不器用でキラキラしていた青春時代がフラッの画像_1
コンプレックスは誰にだってあるもの。ただし、思春期に抱えていたコンプレックスは、時間の経過とともに次第に薄れてしまう気がする。なぜならその多くは“みんなと違う”ということが原因だったから。大人になれば、他人と違う部分は個性として武器になることを知っていくけれど、学校という限られた世界がすべてだった学生時代は、そうはいかない。この映画は、かつて自分を支配していた強烈なコンプレックスを思い出す、痛々しくてリアルな青春映画だ。

主人公は高校1年生の志乃(南沙良)。しゃべろうとするたびに言葉につまり、名前すらうまく言うことができず、入学初日の自己紹介でさっそく笑い者になってしまう。ひとりぼっちの高校生活を送る志乃は、ひょんなことから同級生の加代(蒔田彩珠)と仲良くなり、一緒にバンドを組むことに。文化祭に向けて猛練習をし、少しずつ人前で演奏できるようになってきたふたり。ところが駅前で演奏しているところを、クラスのお調子者の菊池(萩原利久)に見つかってしまう。志乃が吃音であることに劣等感を抱える一方、実は加代にもミュージシャン志望なのに絶望的に音痴というコンプレックスが。ことあるごとにふたりをからかう菊池にも、いじめられていた過去があったことが明らかになる。
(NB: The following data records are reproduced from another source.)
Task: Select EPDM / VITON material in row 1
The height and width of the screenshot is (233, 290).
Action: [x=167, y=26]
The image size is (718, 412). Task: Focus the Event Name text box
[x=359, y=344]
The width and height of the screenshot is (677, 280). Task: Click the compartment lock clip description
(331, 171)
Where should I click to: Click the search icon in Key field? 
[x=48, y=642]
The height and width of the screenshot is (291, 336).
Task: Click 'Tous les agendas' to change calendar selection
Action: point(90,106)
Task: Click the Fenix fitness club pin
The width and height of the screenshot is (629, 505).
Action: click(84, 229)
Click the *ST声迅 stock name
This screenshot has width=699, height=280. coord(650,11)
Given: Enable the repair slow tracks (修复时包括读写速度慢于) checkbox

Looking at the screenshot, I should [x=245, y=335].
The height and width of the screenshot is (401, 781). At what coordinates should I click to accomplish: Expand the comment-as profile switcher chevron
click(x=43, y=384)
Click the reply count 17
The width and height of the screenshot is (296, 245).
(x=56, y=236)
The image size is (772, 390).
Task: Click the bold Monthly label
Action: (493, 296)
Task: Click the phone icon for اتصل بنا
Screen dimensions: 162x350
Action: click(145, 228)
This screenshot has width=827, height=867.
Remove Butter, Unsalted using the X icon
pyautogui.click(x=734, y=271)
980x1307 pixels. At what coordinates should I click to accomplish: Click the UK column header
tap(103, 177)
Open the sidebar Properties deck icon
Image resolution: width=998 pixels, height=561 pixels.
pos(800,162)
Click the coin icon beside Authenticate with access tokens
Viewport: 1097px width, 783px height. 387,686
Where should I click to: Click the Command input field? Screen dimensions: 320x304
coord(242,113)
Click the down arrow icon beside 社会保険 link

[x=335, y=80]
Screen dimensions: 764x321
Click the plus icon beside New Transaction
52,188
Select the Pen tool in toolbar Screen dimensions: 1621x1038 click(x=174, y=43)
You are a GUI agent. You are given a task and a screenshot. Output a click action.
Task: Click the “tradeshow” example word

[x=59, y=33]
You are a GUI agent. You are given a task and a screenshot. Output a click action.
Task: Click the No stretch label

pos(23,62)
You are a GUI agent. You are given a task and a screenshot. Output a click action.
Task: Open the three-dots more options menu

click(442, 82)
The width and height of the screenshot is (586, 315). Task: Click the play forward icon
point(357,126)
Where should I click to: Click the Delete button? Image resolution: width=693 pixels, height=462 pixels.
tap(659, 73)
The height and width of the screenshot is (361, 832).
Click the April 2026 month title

誰よりも不幸だと思い、悲劇のヒロインのように思いつめる自意識過剰な志乃に対し、「いいよね、あんたは言い訳があって」と加代が言い放つシーンは、目がさめるほど強烈。友情を通してコンプレックスを克服していく単純でわかりやすい物語ではなく、せっかく仲良くなりかけた友達と傷つけあったり、成長できるチャンスを前に尻込みしたり、人間の弱さや人生のうまくいかなさをそのまますくい取る、嘘のない展開は新鮮。いつしか不器用な志乃たちに、自分自身の過去を重ねてしまうはず。そして、もがきまくっていた青春時代が、なぜかとてつもなく美しく思えるはず。